Single-stranded conformation polymorphism coupled with targeted sequencing of alleles was used to genotype individuals on the basis of DNA sequence variation following Sunnucks et al. . Radio-labeled PCR products were run on 6% non-denaturing acrylamide gels (40 cm) in a 4°C room. Run times and voltage were determined empirically (typically 5 to 11 h at 15 W, 13 mA). Samples with similar SSCP gel phenotypes were rerun side-by-side, and alleles from multiple representatives of each putative genotype per gel were excised, reamplified, and sequenced.
Restriction fragment length polymorphism assays were designed using NEBCUTTER V2.0 . From the pre-screening step above, multiple alleles were selected for sequencing (common alleles were favored because they are more informative at the population-level). Restriction enzymes were chosen according to commercial availability, cost-effectiveness, and production of restriction site polymorphisms that could be easily resolved and for which cis and trans phase of multiple site heterozygotes could be unambiguously determined (see ). Composition of the 20-individual subset was rotated among loci to prevent potential biases on the marker characteristics . Restriction digests were performed in 25 μL volumes containing: 2.5 μL recommended 10× Buffer (New England Biolabs, NEB), 2.5 μL spermidine trihydrochloride 40 mM (Sigma), 12.25 μL dH2O, 0.25 μL BSA 10 mg/mL (NEB), 2.5 u restriction enzyme, and 7 μL PCR product. Reactions were incubated (37°C for 12–16 h), and digestion products separated via electrophoresis following step 2.
Indels were assayed by electrophoresing [α33P]-dATP-labeled PCR products (amplified from genomic DNA) through 6% denaturing acrylamide gels (40 cm) for 2 h at 65 W, 40 mA, then viewed via autoradiography. Representatives of all observed alleles were sequenced to assess homology and determine the nature of the size variation.
Sequence alignment, identity and function of nuclear gene regions
DNA sequencing was performed on an ABI 3730XL by Macrogen (Seoul, Korea). Sequences were edited with reference to chromatographs and aligned using ALIGNIR V2.0 (LI-COR). Areas of ambiguous alignment were omitted from the dataset. The identity of amplified gene regions was investigated using the nucleotide and protein BLAST search procedure . Possible gene function was assessed by inspecting translated sequences for ORFs.

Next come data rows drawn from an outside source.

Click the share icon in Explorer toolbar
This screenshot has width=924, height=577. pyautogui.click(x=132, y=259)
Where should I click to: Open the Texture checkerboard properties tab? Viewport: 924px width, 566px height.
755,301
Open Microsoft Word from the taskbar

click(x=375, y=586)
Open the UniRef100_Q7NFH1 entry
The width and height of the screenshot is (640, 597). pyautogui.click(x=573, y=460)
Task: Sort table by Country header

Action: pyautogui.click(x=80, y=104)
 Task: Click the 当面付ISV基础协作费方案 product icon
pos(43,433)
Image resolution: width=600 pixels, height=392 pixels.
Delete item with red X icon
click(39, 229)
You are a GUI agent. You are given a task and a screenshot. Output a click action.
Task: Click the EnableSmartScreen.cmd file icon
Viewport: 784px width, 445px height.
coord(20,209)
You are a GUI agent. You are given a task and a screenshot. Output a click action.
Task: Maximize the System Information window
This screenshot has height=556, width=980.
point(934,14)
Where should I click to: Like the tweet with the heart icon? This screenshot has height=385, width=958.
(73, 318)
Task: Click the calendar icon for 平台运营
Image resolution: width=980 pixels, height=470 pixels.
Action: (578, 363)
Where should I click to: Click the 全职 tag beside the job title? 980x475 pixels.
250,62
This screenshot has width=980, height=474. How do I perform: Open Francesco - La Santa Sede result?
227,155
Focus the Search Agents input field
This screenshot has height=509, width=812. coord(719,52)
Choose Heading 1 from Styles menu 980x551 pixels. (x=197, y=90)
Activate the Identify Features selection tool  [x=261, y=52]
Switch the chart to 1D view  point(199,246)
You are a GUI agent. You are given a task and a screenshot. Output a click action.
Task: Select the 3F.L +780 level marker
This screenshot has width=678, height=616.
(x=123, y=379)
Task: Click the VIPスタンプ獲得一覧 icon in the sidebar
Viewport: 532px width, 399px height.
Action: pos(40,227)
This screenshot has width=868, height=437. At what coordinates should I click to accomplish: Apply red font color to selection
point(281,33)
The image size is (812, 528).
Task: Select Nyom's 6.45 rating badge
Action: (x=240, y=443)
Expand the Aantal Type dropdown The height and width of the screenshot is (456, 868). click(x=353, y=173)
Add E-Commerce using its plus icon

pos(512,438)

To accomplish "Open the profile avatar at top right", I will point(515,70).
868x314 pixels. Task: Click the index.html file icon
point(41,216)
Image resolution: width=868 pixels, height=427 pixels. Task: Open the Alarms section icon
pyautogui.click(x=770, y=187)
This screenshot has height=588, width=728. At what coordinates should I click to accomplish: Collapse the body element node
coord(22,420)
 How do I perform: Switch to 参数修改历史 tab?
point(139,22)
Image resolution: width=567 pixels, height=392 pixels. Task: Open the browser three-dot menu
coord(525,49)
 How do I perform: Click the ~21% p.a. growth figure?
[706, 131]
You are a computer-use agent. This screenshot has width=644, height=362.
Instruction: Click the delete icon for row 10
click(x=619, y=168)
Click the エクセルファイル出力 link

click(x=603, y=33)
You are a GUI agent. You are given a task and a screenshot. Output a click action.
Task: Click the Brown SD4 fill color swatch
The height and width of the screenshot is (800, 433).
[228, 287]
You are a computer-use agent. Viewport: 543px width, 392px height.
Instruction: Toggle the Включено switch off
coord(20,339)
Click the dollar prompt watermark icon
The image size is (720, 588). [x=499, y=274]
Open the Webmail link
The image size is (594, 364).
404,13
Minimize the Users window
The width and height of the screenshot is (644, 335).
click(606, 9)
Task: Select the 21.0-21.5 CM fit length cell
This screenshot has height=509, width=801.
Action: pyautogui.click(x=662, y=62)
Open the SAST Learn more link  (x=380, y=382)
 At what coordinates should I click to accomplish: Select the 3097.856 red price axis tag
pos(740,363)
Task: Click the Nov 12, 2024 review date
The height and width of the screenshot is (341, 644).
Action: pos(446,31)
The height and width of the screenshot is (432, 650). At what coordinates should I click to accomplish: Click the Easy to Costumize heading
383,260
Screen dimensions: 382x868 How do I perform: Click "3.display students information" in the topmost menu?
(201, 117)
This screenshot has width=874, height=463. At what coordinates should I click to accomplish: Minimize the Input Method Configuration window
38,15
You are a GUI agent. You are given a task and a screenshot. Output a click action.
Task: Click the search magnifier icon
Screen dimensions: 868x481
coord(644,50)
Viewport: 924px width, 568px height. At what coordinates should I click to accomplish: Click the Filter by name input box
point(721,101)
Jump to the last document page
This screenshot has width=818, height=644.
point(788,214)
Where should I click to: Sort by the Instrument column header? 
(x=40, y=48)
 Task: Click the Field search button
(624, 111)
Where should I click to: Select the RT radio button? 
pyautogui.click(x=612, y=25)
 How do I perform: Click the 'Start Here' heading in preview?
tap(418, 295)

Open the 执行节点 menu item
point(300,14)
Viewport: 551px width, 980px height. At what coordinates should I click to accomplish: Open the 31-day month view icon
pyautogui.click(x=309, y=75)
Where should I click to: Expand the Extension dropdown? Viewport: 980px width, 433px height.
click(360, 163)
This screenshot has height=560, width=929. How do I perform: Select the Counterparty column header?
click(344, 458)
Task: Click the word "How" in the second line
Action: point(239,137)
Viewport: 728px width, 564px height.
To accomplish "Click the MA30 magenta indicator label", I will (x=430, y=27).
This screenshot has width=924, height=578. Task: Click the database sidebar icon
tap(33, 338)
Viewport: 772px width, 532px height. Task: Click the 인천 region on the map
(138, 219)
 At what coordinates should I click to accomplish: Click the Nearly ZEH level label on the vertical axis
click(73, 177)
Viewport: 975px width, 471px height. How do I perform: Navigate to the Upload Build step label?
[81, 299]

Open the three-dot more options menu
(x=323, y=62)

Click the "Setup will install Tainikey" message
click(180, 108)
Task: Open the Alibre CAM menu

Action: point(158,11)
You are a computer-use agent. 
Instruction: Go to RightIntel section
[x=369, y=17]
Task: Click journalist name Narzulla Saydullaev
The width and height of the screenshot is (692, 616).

Identification of population structure and assignment of individuals
A Bayesian clustering procedure using multi-locus genotype data, implemented in STRUCTURE V2.1 , was used to identify the number of populations (K), and assign individuals probabilistically to 'genetic' populations. Datasets for both species consisted of six nuclear loci. All runs employed the correlated allele frequency model and the admixture ancestry model. Estimated log likelihoods were obtained for K = 1 to K = 8, with five replicates of each K. A burn-in of 105 Markov chain Monte Carlo (MCMC) generations and run length of 106 MCMC generations was employed. All other parameters were default. The smallest value of K that captured the major structure in the data and identified geographically cohesive populations was considered correct. Unless otherwise stated, only individuals that were strongly assigned (Q ≥ 0.90) to a single 'genetic' population were included in subsequent analyses given that admixed individuals cannot be unambiguously assigned. In cases where mtDNA data (not shown) identified a monophyletic clade nested within a single 'genetic' population, we separated those samples (and hence, erected an additional population) to reduce the chance of introducing Wahlund effect into analyses of nuclear loci. Full comparison of mtDNA and nuclear loci is outside the scope of this paper and will be presented elsewhere. Owing to relatively small sample sizes per population (Results), putative migrants were omitted from the datasets because they can potentially have a large impact on genetic diversity indices and obscure phylogeographic patterns.
Levels of polymorphism and phenetic relationships among populations
Within-population and overall genetic variation of nuclear loci was assessed via allelic richness (A), calculated using a standardized sample size 14 diploid individuals in HP-RARE V1.0 . Percentage of loci polymorphic (P) per population was calculated from the raw data. Phenetic relationships among populations were estimated via Neighbor-Joining (NJ) using Cavalli-Sforza & Edwards' D c . Relative to other allele frequency-based genetic distances, D c is efficient in obtaining the correct tree topology under varying demographic scenarios, displays low sampling error , and is standardized with respect to drift . To assess node support, we used PHYLIP V3.5c  to generate 1000 bootstrap distance matrices from which NJ trees were constructed, and then calculate the majority-rule (extended) consensus tree.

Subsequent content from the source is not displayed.